Michael Miller

Personal information
- Date of birth: 31 December 1994 (age 31)
- Place of birth: Glasgow, Scotland
- Positions: Defender; defensive midfielder;

Youth career
- Celtic

Senior career*
- Years: Team / Apps / (Gls)
- 2014: Celtic / 0 / (0)
- 2014: → Dumbarton (loan) / 12 / (2)
- 2014–2016: Greenock Morton / 48 / (1)
- 2016–2017: Livingston / 14 / (3)
- 2019: Brechin City / 8 / (1)
- 2019–2020: Raith Rovers / 19 / (4)
- 2020–2022: Ayr United / 21 / (4)
- 2021–2022: → Stenhousemuir (loan) / 11 / (1)
- 2022-2023: Stenhousemuir / 50 / (3)
- 2023-2024: Broomhill
- 2024–2025: Dumbarton / 21 / (0)

International career^{‡}
- 2012: Scotland U18 / 2 / (0)
- 2012: Scotland U19 / 3 / (0)
- 2012: Scotland U20 / 1 / (0)

= Michael Miller (footballer) =

Scottish footballer

Michael Miller (born 31 December 1994) is a Scottish footballer who last played as a defender or defensive midfielder for club Dumbarton. Miller was in the Celtic youth system and has since played for Dumbarton, Brechin City, Livingston, Greenock Morton, Raith Rovers, Ayr United, Stenhousemuir and Broomhill.

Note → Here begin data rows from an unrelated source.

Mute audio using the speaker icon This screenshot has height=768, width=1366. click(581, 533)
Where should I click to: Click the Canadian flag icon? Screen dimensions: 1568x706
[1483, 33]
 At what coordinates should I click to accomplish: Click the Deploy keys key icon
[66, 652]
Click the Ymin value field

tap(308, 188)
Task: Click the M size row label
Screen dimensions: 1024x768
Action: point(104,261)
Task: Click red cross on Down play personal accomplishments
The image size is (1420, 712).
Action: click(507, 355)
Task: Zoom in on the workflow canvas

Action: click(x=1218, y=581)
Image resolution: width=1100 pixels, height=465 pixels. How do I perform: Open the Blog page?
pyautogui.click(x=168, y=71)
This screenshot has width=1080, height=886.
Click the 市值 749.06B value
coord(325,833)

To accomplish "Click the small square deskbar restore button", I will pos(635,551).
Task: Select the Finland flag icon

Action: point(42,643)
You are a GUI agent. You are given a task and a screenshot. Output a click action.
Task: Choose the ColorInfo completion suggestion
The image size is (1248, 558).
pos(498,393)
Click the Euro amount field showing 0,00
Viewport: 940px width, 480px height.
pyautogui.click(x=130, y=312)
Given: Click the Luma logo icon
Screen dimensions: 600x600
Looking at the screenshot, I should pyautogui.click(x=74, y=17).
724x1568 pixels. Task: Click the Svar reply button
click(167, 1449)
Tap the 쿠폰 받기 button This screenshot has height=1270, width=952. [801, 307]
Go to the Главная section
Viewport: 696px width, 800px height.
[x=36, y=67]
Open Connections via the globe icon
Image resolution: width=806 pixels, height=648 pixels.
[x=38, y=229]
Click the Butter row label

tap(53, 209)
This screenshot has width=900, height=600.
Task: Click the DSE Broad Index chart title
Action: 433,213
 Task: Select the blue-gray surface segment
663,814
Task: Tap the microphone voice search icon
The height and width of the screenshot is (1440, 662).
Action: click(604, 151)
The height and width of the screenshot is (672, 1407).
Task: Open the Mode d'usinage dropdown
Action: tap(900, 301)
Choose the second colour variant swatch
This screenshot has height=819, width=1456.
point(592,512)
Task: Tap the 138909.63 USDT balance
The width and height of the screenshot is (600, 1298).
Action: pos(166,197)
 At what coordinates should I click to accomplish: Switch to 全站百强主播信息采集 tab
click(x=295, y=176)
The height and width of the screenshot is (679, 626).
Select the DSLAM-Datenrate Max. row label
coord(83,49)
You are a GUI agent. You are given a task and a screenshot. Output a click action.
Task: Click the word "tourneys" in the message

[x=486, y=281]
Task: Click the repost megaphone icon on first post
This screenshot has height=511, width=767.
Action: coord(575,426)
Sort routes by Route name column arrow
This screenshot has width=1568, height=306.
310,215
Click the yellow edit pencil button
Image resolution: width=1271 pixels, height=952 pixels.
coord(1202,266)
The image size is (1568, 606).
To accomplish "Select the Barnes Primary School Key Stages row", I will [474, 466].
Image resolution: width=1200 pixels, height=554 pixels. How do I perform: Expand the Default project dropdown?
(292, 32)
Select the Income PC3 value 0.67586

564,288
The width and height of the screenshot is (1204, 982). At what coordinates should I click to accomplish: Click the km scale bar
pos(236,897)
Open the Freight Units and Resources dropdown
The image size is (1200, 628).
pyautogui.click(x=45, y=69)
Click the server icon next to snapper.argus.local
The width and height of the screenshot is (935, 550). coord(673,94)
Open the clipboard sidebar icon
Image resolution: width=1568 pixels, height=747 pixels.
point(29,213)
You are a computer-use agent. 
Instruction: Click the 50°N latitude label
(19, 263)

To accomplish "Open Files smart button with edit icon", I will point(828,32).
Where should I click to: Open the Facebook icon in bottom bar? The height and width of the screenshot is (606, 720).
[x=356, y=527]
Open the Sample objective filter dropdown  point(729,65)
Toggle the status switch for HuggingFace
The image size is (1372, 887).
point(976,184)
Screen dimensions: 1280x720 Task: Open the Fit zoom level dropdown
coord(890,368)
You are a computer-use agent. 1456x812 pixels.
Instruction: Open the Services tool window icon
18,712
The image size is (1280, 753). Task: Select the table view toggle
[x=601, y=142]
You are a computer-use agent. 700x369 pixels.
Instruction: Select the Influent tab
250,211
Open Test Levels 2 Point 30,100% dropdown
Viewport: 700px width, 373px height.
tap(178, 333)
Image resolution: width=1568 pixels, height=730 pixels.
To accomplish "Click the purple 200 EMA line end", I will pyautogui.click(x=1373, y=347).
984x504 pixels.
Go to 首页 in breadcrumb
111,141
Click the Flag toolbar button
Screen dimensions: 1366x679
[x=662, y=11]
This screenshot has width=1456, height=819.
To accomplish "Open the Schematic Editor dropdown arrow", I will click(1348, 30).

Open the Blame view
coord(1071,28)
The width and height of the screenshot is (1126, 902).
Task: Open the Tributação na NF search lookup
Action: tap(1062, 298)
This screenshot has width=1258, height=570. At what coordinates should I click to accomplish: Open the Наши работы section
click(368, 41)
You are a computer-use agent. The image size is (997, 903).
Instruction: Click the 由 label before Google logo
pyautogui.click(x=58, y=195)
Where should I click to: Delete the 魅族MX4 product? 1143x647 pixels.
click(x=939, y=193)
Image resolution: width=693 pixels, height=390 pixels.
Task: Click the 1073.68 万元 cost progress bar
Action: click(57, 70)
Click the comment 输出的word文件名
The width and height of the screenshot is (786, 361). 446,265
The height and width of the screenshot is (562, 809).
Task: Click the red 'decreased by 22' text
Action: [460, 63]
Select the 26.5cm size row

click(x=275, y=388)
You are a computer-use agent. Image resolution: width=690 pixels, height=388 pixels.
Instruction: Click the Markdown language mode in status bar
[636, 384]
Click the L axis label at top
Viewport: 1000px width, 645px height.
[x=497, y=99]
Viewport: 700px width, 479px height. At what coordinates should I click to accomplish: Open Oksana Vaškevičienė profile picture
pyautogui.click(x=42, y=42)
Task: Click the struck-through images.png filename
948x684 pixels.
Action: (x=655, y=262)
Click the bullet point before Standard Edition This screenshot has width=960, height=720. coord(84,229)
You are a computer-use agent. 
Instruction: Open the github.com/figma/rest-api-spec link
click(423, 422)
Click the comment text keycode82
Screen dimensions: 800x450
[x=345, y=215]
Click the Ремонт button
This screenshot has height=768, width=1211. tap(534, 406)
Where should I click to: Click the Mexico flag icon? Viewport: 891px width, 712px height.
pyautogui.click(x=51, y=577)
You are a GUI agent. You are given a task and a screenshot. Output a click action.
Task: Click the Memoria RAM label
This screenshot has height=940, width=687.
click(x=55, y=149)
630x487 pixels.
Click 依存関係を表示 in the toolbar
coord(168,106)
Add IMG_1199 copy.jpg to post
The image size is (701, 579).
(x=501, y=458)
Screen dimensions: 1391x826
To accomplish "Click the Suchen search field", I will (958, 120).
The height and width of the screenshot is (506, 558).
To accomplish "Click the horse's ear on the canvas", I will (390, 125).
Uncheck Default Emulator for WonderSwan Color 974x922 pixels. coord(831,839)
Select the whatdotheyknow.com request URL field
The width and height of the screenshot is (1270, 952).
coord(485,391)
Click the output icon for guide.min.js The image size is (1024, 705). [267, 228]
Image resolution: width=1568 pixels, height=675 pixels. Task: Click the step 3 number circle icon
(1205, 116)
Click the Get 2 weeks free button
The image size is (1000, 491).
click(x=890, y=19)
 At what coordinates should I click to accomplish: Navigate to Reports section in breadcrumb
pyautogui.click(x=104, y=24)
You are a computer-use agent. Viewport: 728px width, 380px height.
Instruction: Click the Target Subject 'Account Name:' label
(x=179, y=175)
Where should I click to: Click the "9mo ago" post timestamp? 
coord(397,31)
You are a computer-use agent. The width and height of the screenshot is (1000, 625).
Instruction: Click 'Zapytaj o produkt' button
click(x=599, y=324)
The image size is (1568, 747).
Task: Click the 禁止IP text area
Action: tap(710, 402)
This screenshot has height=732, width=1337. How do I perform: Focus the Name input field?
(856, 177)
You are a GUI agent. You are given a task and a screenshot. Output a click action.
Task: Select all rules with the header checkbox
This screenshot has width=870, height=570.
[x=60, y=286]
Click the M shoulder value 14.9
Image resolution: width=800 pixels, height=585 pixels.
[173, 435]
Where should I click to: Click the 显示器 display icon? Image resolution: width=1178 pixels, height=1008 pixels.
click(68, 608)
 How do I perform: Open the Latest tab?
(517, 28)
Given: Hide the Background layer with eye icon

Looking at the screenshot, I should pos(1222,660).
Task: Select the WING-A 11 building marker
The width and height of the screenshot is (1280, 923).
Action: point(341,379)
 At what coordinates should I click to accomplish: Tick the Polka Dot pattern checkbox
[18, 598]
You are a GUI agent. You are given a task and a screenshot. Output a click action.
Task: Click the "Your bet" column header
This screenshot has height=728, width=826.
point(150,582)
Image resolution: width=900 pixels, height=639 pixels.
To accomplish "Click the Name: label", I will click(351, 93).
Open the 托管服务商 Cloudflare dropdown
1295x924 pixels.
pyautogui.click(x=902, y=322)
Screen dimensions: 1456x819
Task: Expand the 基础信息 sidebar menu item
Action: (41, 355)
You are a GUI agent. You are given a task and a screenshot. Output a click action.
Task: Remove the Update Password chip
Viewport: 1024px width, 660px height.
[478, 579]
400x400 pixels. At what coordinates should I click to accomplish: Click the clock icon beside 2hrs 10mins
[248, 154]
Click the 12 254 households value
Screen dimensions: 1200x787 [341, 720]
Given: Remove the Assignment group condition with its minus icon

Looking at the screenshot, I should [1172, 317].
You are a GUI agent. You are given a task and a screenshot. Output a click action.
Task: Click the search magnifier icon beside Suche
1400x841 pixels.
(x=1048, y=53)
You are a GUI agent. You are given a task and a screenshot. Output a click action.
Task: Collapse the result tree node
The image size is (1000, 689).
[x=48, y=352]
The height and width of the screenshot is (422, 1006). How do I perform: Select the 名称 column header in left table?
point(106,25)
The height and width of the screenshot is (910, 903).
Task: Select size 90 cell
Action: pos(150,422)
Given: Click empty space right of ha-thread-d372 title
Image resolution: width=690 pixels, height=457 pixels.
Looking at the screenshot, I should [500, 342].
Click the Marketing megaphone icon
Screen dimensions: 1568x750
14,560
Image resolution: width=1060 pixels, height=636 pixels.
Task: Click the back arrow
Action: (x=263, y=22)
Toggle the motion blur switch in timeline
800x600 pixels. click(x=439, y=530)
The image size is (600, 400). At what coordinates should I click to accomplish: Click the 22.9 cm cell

Miller played for Scotland at under-18, under-19 and under-20 levels.

==Career==
===Club===
Miller began his youth career at Celtic, spending a short time on loan at Dumbarton in 2014. In June that same year, Miller was released by Celtic and signed for Greenock Morton on a one-year contract. Miller scored his first goal for Morton as they defeated Peterhead to win the League One title in May 2015. At the end of the 2015–16 season, Miller signed with Livingston. Miller was released by the club at the end of the 2016–17 season.

After leaving Livingston, Miller had an unsuccessful trial spell at St Mirren. He joined Brechin City during the 2018–19 season, and made his league debut on 9 March 2019. After a season with Raith Rovers, Miller joined Ayr United in 2020. Ayr loaned him to Stenhousemuir in September 2021.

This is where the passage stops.